** WORK TO COMPLETE **
1) Translate this sentence from the forum thread about marsh access into Spanish: "I will support this campaign if someone can share a link."
2) In the listing, from the start through the line containing "click(128, 144)", change "Screen dimensions" to "Screen size" and write those lines again with nothing else changed.

** SELECTED EXTRACT **
I can't vote on this matter, but feel that the majority of marsh in LA should be designated and protected with state or national park status. Just like ENP. There should be Chickee's / Camping areas, and other public facilities.
I will support this campaign if someone can share a link.

And duck hunters...I wish there was a limit for how many rounds they can carry. Like 10rds per person. Force them to make the shots count instead of sky blasting. Let the birds actually decoy before shooting. Would be safer for the hunters, injure less birds, and help protect the resources. It would also make for better hunts because you would get to shoot at decoying birds rather than birds that are scared to death and fly really high.


----------



## CurtisWright

dranrab said:


> This really is a difficult issue to address. I used to think that if the water were tidally influenced then there should be no private ownership. Then I talked to a land owner and listened to his perspective. His family had hundreds of acres of land. Due to subsidence and coastal erosion most of the land is now shallow marsh. Is it just tough luck for them? People can come and go as they please? I enjoy kayak fishing. I used to love to go down around Leeville. It's not worth the hassle anymore. You have no way of knowing whether you are on private or public water. More and more areas are seeing more and more posted waters. It's obvious that some of the posted waters are natural bayous. Something needs to be done, and I have no idea what the right solution is.

** RECORDS **
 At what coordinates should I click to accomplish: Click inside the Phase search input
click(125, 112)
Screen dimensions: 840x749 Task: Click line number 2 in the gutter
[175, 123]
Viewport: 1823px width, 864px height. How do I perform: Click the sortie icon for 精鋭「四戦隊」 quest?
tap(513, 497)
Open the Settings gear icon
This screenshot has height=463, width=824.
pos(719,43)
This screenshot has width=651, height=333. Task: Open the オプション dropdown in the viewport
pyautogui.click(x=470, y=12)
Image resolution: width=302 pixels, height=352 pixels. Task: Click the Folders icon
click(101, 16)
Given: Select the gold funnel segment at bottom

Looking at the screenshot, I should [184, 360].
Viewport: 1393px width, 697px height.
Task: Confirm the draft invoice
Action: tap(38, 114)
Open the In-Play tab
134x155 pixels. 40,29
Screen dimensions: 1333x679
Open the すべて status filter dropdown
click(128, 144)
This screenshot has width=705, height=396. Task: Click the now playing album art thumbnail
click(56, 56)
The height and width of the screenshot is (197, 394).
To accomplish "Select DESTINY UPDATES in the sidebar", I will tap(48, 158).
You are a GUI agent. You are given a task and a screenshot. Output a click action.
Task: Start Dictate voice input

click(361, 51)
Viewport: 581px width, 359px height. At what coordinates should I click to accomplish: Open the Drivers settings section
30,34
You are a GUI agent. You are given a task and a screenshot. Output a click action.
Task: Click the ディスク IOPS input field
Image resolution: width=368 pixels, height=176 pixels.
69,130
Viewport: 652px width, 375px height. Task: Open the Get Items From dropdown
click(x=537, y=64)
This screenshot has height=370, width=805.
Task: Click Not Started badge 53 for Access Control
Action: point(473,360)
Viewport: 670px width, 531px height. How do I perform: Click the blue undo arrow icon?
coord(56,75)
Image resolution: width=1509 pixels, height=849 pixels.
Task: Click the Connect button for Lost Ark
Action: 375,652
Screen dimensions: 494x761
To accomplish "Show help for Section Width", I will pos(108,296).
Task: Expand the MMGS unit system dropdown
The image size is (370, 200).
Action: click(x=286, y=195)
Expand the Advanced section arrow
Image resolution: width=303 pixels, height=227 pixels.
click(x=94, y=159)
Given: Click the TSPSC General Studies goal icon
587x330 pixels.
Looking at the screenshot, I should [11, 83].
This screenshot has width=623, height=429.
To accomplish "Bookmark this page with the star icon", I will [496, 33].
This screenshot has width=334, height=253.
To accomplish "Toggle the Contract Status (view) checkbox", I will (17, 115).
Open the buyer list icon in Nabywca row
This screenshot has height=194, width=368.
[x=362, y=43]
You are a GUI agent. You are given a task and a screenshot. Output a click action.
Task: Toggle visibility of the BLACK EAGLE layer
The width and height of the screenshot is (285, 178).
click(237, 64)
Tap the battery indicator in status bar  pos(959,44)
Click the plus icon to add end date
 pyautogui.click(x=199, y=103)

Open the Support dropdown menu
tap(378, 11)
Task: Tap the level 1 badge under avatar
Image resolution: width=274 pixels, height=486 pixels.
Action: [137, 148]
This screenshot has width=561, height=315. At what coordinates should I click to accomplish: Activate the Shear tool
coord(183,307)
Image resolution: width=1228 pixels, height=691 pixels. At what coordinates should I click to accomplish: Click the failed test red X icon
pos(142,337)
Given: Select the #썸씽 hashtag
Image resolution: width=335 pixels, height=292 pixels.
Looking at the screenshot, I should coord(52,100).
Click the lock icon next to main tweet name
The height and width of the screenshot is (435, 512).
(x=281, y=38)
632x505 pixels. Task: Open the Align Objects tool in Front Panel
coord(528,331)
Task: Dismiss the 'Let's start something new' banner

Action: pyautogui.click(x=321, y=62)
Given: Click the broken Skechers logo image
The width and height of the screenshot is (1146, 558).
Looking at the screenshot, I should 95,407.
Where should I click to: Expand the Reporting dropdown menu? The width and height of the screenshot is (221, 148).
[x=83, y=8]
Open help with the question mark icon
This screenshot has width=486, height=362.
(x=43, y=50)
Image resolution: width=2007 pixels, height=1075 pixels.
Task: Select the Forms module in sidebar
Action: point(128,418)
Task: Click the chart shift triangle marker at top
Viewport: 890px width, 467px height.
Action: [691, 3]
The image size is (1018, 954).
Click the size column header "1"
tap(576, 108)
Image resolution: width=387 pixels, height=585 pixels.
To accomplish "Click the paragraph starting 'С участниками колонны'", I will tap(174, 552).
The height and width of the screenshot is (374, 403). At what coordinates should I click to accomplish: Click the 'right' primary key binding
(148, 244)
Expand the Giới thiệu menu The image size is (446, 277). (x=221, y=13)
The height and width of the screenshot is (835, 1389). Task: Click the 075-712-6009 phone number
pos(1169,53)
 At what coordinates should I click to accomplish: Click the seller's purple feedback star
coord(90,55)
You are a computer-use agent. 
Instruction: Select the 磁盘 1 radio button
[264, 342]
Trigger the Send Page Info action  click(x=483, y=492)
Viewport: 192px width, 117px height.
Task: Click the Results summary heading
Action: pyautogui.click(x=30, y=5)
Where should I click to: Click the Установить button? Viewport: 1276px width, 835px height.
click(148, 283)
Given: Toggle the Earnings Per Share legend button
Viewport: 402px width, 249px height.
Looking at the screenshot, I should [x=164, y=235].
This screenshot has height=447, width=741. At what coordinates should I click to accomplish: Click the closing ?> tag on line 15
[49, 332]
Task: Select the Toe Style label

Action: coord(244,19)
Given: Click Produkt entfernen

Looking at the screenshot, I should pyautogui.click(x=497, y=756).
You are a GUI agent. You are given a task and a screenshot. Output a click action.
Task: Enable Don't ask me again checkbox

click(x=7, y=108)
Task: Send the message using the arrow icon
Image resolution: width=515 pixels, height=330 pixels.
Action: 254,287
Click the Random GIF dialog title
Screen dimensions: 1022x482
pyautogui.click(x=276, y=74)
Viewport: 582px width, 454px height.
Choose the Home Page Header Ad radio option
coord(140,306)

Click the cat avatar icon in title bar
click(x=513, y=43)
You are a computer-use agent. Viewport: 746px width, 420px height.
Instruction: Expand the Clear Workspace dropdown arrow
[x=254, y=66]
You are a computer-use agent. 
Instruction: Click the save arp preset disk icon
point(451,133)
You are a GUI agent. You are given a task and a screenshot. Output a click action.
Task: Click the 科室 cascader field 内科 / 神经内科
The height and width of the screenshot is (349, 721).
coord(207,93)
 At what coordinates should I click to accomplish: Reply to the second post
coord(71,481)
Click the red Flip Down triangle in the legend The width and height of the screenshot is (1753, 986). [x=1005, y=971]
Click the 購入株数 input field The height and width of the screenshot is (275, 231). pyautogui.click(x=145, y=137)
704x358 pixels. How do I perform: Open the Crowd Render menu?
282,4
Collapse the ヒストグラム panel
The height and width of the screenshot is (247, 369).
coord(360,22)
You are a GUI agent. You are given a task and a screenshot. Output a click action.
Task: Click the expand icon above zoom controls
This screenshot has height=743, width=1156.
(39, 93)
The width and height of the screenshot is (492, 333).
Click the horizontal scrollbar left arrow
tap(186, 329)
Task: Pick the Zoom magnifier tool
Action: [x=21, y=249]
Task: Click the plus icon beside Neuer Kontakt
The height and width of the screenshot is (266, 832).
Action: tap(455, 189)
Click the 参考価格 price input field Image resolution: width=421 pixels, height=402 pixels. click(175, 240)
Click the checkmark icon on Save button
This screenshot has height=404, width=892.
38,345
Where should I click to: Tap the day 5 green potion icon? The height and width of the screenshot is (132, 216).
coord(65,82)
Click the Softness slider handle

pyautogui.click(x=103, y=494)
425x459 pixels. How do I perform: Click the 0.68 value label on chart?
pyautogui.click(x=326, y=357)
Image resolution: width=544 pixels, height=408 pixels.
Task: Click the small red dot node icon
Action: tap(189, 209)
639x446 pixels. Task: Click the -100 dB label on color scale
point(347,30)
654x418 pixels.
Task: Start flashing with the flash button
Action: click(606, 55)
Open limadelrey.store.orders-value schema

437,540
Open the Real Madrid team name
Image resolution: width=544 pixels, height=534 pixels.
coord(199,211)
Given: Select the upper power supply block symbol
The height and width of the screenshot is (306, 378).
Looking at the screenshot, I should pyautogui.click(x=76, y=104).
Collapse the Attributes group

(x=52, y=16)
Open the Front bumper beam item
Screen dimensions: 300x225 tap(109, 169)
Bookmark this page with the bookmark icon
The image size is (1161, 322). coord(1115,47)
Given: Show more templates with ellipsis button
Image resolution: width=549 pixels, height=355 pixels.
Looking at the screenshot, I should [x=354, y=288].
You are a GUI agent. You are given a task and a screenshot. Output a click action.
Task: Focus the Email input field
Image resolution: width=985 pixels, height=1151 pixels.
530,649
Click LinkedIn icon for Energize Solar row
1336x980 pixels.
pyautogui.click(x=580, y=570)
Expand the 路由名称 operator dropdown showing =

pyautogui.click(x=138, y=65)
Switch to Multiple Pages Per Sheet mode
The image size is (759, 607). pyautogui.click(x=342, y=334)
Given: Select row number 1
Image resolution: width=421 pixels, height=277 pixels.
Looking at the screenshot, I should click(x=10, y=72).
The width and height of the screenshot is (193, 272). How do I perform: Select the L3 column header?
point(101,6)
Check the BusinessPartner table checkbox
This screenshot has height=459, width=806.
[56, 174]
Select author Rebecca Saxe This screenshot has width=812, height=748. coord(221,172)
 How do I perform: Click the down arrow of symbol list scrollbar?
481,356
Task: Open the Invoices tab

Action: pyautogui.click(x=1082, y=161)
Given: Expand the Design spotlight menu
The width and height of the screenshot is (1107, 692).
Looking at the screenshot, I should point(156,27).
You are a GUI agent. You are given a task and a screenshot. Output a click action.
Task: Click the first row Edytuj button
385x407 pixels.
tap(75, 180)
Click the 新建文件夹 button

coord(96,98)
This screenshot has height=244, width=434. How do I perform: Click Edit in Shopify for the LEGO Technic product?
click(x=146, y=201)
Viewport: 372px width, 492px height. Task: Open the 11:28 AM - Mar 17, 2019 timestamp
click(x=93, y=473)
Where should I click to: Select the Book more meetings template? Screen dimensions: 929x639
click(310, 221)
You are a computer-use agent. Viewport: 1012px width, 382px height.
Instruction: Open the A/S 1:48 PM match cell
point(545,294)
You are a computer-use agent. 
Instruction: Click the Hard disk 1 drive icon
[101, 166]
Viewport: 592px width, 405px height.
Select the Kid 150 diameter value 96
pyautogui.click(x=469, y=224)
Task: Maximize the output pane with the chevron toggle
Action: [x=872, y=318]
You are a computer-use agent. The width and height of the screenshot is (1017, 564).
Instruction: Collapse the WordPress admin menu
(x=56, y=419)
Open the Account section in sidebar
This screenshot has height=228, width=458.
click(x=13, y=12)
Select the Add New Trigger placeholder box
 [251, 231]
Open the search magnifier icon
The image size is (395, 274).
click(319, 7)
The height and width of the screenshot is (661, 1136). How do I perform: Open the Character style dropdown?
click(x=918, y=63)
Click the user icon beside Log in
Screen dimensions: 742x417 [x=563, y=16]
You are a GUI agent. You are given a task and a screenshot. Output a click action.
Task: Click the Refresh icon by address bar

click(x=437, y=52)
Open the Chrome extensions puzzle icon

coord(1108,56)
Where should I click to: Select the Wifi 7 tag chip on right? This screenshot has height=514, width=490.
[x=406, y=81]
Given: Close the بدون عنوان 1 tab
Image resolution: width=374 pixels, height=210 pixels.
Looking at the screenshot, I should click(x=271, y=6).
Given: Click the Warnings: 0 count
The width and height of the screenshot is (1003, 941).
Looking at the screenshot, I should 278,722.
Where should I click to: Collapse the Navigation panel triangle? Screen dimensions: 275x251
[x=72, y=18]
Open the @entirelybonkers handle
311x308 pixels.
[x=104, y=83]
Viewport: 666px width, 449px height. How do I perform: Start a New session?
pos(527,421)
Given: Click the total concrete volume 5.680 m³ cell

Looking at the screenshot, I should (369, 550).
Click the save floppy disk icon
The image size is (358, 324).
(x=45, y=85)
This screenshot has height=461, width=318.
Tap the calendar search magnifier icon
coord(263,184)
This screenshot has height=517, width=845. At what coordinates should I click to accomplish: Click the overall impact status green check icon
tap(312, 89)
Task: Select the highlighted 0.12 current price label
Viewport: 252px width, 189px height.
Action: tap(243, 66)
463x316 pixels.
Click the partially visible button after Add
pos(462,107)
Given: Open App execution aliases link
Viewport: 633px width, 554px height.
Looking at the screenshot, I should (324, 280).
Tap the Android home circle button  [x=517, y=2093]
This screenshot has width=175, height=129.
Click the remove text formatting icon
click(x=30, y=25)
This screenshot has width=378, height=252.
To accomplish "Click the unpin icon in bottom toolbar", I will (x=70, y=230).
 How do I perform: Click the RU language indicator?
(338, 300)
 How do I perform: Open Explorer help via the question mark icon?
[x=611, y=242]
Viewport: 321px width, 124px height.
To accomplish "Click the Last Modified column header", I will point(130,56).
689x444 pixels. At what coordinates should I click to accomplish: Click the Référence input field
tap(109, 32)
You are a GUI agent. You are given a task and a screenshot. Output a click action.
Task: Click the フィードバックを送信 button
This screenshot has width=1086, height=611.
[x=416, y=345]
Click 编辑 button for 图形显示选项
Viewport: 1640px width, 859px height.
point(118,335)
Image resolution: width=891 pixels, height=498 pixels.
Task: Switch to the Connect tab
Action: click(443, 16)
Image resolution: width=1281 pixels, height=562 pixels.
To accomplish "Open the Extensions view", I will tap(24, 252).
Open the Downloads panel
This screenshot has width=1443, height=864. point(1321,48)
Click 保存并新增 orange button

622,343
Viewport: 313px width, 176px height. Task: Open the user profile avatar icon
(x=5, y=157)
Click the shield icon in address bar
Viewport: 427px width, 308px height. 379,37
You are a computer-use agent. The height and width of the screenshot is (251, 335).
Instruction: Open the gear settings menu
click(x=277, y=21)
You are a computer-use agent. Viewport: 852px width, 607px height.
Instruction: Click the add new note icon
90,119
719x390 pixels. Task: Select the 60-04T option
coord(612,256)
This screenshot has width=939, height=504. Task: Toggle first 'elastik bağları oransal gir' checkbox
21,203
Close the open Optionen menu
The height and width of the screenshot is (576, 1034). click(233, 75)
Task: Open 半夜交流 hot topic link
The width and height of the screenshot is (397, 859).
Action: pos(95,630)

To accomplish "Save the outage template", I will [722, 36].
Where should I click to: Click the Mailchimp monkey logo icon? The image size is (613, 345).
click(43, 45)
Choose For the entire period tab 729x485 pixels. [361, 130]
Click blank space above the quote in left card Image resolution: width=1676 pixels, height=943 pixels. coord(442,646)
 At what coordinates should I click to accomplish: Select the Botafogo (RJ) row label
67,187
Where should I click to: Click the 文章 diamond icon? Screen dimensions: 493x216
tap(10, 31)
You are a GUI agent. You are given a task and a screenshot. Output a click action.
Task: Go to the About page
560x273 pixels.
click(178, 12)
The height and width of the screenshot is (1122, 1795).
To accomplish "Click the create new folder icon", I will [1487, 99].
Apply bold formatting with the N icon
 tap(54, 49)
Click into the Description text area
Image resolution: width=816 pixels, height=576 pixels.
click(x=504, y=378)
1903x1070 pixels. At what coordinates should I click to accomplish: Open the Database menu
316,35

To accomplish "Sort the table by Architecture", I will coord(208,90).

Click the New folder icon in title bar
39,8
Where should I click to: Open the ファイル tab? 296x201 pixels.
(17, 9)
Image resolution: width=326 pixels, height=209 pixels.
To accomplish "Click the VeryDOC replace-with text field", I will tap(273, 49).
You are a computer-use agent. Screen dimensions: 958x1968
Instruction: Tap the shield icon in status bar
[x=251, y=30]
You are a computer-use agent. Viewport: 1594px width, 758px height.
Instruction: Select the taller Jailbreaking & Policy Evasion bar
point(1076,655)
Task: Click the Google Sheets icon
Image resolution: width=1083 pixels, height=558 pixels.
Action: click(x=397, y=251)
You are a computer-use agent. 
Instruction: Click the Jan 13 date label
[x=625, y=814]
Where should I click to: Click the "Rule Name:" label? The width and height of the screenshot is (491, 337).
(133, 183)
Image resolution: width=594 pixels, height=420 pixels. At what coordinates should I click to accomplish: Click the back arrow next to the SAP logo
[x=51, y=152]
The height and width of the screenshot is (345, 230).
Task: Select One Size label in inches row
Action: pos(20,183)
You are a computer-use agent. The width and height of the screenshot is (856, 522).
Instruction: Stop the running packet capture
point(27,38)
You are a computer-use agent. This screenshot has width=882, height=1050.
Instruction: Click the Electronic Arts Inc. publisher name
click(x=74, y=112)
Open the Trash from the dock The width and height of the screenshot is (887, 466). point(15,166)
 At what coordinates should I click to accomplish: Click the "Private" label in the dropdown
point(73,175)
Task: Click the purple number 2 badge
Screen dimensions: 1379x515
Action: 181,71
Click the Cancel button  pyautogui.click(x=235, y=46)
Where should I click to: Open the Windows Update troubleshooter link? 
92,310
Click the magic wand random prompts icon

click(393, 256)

** SOLUTIONS TO THE TASKS **
1) Apoyaré esta campaña si alguien puede compartir un enlace.

2)
 At what coordinates should I click to accomplish: Click inside the Phase search input
click(125, 112)
Screen size: 840x749 Task: Click line number 2 in the gutter
[175, 123]
Viewport: 1823px width, 864px height. How do I perform: Click the sortie icon for 精鋭「四戦隊」 quest?
tap(513, 497)
Open the Settings gear icon
This screenshot has height=463, width=824.
pos(719,43)
This screenshot has width=651, height=333. Task: Open the オプション dropdown in the viewport
pyautogui.click(x=470, y=12)
Image resolution: width=302 pixels, height=352 pixels. Task: Click the Folders icon
click(101, 16)
Given: Select the gold funnel segment at bottom

Looking at the screenshot, I should [184, 360].
Viewport: 1393px width, 697px height.
Task: Confirm the draft invoice
Action: tap(38, 114)
Open the In-Play tab
134x155 pixels. 40,29
Screen size: 1333x679
Open the すべて status filter dropdown
click(128, 144)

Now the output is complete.